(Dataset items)
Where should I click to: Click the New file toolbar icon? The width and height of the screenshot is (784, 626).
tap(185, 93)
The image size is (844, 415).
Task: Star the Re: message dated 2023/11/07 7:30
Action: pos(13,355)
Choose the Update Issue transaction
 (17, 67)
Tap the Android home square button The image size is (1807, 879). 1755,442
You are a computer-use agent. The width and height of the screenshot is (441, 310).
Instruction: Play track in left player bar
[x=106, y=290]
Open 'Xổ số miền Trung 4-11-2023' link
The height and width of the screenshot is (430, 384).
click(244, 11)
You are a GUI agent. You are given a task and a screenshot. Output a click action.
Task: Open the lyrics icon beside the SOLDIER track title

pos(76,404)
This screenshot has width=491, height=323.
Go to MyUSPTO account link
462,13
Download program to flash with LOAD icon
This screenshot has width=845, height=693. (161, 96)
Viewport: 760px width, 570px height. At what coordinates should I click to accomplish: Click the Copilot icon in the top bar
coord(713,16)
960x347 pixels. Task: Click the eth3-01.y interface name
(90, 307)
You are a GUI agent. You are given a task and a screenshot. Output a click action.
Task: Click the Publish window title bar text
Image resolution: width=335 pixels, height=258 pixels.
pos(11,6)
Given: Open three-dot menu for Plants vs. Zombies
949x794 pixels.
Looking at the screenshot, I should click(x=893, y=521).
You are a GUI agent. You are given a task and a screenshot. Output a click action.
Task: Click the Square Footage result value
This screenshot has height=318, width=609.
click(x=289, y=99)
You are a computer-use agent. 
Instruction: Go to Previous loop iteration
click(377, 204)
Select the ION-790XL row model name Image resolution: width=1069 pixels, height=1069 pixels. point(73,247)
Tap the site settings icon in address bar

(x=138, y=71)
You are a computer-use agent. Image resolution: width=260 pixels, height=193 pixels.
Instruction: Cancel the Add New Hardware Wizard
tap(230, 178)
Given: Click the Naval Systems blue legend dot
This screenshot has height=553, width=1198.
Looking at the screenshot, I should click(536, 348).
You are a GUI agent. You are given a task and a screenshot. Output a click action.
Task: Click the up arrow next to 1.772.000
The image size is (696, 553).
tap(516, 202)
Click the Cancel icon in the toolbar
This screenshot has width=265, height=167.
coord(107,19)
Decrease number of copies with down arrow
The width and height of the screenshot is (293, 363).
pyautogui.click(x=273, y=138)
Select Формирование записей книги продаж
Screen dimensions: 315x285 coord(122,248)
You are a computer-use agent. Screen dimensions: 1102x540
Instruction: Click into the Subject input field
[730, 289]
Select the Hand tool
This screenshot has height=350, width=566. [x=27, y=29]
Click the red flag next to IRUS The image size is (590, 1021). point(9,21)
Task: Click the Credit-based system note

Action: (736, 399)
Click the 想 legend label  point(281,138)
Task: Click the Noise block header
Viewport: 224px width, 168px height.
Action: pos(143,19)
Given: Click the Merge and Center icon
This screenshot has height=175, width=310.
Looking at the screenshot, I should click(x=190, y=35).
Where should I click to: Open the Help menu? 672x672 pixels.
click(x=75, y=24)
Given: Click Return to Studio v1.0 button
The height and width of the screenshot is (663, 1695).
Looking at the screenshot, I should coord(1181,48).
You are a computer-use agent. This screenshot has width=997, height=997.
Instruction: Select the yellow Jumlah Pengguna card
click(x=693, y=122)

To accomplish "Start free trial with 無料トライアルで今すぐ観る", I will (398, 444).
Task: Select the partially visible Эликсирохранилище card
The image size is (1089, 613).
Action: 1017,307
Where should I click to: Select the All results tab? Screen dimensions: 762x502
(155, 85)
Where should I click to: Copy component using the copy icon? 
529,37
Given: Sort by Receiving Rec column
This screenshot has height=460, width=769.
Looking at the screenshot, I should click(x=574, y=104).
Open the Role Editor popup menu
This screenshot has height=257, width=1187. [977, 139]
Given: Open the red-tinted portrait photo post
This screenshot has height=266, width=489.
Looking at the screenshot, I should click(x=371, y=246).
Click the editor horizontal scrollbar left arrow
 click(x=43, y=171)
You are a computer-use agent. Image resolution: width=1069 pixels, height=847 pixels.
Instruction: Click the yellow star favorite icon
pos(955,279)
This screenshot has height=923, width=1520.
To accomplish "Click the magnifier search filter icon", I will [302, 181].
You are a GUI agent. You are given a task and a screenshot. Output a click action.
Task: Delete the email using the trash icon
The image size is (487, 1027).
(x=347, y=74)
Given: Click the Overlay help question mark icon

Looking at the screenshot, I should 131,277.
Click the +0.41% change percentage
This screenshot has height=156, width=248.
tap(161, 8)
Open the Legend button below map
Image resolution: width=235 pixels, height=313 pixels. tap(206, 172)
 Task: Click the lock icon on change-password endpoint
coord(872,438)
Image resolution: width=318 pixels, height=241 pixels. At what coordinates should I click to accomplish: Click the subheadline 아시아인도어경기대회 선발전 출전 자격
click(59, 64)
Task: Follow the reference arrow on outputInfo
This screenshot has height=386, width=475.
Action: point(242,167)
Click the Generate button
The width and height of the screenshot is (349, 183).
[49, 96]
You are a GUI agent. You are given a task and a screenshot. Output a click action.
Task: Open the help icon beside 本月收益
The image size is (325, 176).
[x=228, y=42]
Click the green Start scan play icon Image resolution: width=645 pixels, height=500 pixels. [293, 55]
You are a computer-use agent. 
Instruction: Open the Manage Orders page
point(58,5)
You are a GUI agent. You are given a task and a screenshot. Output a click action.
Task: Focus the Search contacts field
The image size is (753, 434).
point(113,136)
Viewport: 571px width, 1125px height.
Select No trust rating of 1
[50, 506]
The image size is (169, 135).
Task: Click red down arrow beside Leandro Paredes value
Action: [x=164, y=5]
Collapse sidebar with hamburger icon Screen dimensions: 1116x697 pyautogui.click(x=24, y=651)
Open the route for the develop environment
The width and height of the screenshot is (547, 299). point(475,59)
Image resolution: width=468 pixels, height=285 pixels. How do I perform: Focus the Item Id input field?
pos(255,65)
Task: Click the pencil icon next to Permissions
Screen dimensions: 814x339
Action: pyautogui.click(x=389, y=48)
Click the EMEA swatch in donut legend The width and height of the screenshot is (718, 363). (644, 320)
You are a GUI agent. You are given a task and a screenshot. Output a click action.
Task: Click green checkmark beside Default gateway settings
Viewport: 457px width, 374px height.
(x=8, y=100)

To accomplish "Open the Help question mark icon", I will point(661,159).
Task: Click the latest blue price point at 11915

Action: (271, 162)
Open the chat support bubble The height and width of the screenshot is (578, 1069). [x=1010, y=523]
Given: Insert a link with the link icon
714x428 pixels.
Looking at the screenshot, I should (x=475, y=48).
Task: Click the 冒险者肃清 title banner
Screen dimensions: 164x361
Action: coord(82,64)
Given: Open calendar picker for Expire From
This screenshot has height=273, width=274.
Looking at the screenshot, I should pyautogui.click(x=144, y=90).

▸ PROBLEM
Could you reproduce every entry above exactly as written?

▸ COMPLETED TASK
Where should I click to: Click the New file toolbar icon? The width and height of the screenshot is (784, 626).
tap(185, 93)
The image size is (844, 415).
Task: Star the Re: message dated 2023/11/07 7:30
Action: pos(13,355)
Choose the Update Issue transaction
 (17, 67)
Tap the Android home square button The image size is (1807, 879). 1755,442
You are a computer-use agent. The width and height of the screenshot is (441, 310).
Instruction: Play track in left player bar
[x=106, y=290]
Open 'Xổ số miền Trung 4-11-2023' link
The height and width of the screenshot is (430, 384).
click(244, 11)
You are a GUI agent. You are given a task and a screenshot. Output a click action.
Task: Open the lyrics icon beside the SOLDIER track title

pos(76,404)
This screenshot has width=491, height=323.
Go to MyUSPTO account link
462,13
Download program to flash with LOAD icon
This screenshot has width=845, height=693. (161, 96)
Viewport: 760px width, 570px height. At what coordinates should I click to accomplish: Click the Copilot icon in the top bar
coord(713,16)
960x347 pixels. Task: Click the eth3-01.y interface name
(90, 307)
You are a GUI agent. You are given a task and a screenshot. Output a click action.
Task: Click the Publish window title bar text
Image resolution: width=335 pixels, height=258 pixels.
pos(11,6)
Given: Open three-dot menu for Plants vs. Zombies
949x794 pixels.
Looking at the screenshot, I should click(x=893, y=521).
You are a GUI agent. You are given a task and a screenshot. Output a click action.
Task: Click the Square Footage result value
This screenshot has height=318, width=609.
click(x=289, y=99)
You are a computer-use agent. 
Instruction: Go to Previous loop iteration
click(377, 204)
Select the ION-790XL row model name Image resolution: width=1069 pixels, height=1069 pixels. point(73,247)
Tap the site settings icon in address bar

(x=138, y=71)
You are a computer-use agent. Image resolution: width=260 pixels, height=193 pixels.
Instruction: Cancel the Add New Hardware Wizard
tap(230, 178)
Given: Click the Naval Systems blue legend dot
This screenshot has height=553, width=1198.
Looking at the screenshot, I should click(536, 348).
You are a GUI agent. You are given a task and a screenshot. Output a click action.
Task: Click the up arrow next to 1.772.000
The image size is (696, 553).
tap(516, 202)
Click the Cancel icon in the toolbar
This screenshot has width=265, height=167.
coord(107,19)
Decrease number of copies with down arrow
The width and height of the screenshot is (293, 363).
pyautogui.click(x=273, y=138)
Select Формирование записей книги продаж
Screen dimensions: 315x285 coord(122,248)
You are a computer-use agent. Screen dimensions: 1102x540
Instruction: Click into the Subject input field
[730, 289]
Select the Hand tool
This screenshot has height=350, width=566. [x=27, y=29]
Click the red flag next to IRUS The image size is (590, 1021). point(9,21)
Task: Click the Credit-based system note

Action: (736, 399)
Click the 想 legend label  point(281,138)
Task: Click the Noise block header
Viewport: 224px width, 168px height.
Action: pos(143,19)
Given: Click the Merge and Center icon
This screenshot has height=175, width=310.
Looking at the screenshot, I should click(x=190, y=35).
Where should I click to: Open the Help menu? 672x672 pixels.
click(x=75, y=24)
Given: Click Return to Studio v1.0 button
The height and width of the screenshot is (663, 1695).
Looking at the screenshot, I should coord(1181,48).
You are a computer-use agent. This screenshot has width=997, height=997.
Instruction: Select the yellow Jumlah Pengguna card
click(x=693, y=122)

To accomplish "Start free trial with 無料トライアルで今すぐ観る", I will (398, 444).
Task: Select the partially visible Эликсирохранилище card
The image size is (1089, 613).
Action: 1017,307
Where should I click to: Select the All results tab? Screen dimensions: 762x502
(155, 85)
Where should I click to: Copy component using the copy icon? 
529,37
Given: Sort by Receiving Rec column
This screenshot has height=460, width=769.
Looking at the screenshot, I should click(x=574, y=104).
Open the Role Editor popup menu
This screenshot has height=257, width=1187. [977, 139]
Given: Open the red-tinted portrait photo post
This screenshot has height=266, width=489.
Looking at the screenshot, I should click(x=371, y=246).
Click the editor horizontal scrollbar left arrow
 click(x=43, y=171)
You are a computer-use agent. Image resolution: width=1069 pixels, height=847 pixels.
Instruction: Click the yellow star favorite icon
pos(955,279)
This screenshot has height=923, width=1520.
To accomplish "Click the magnifier search filter icon", I will [302, 181].
You are a GUI agent. You are given a task and a screenshot. Output a click action.
Task: Delete the email using the trash icon
The image size is (487, 1027).
(x=347, y=74)
Given: Click the Overlay help question mark icon

Looking at the screenshot, I should 131,277.
Click the +0.41% change percentage
This screenshot has height=156, width=248.
tap(161, 8)
Open the Legend button below map
Image resolution: width=235 pixels, height=313 pixels. tap(206, 172)
 Task: Click the lock icon on change-password endpoint
coord(872,438)
Image resolution: width=318 pixels, height=241 pixels. At what coordinates should I click to accomplish: Click the subheadline 아시아인도어경기대회 선발전 출전 자격
click(59, 64)
Task: Follow the reference arrow on outputInfo
This screenshot has height=386, width=475.
Action: point(242,167)
Click the Generate button
The width and height of the screenshot is (349, 183).
[49, 96]
You are a GUI agent. You are given a task and a screenshot. Output a click action.
Task: Open the help icon beside 本月收益
The image size is (325, 176).
[x=228, y=42]
Click the green Start scan play icon Image resolution: width=645 pixels, height=500 pixels. [293, 55]
You are a computer-use agent. 
Instruction: Open the Manage Orders page
point(58,5)
You are a GUI agent. You are given a task and a screenshot. Output a click action.
Task: Focus the Search contacts field
The image size is (753, 434).
point(113,136)
Viewport: 571px width, 1125px height.
Select No trust rating of 1
[50, 506]
The image size is (169, 135).
Task: Click red down arrow beside Leandro Paredes value
Action: [x=164, y=5]
Collapse sidebar with hamburger icon Screen dimensions: 1116x697 pyautogui.click(x=24, y=651)
Open the route for the develop environment
The width and height of the screenshot is (547, 299). point(475,59)
Image resolution: width=468 pixels, height=285 pixels. How do I perform: Focus the Item Id input field?
pos(255,65)
Task: Click the pencil icon next to Permissions
Screen dimensions: 814x339
Action: pyautogui.click(x=389, y=48)
Click the EMEA swatch in donut legend The width and height of the screenshot is (718, 363). (644, 320)
You are a GUI agent. You are given a task and a screenshot. Output a click action.
Task: Click green checkmark beside Default gateway settings
Viewport: 457px width, 374px height.
(x=8, y=100)

To accomplish "Open the Help question mark icon", I will point(661,159).
Task: Click the latest blue price point at 11915

Action: (271, 162)
Open the chat support bubble The height and width of the screenshot is (578, 1069). [x=1010, y=523]
Given: Insert a link with the link icon
714x428 pixels.
Looking at the screenshot, I should (x=475, y=48).
Task: Click the 冒险者肃清 title banner
Screen dimensions: 164x361
Action: coord(82,64)
Given: Open calendar picker for Expire From
This screenshot has height=273, width=274.
Looking at the screenshot, I should pyautogui.click(x=144, y=90).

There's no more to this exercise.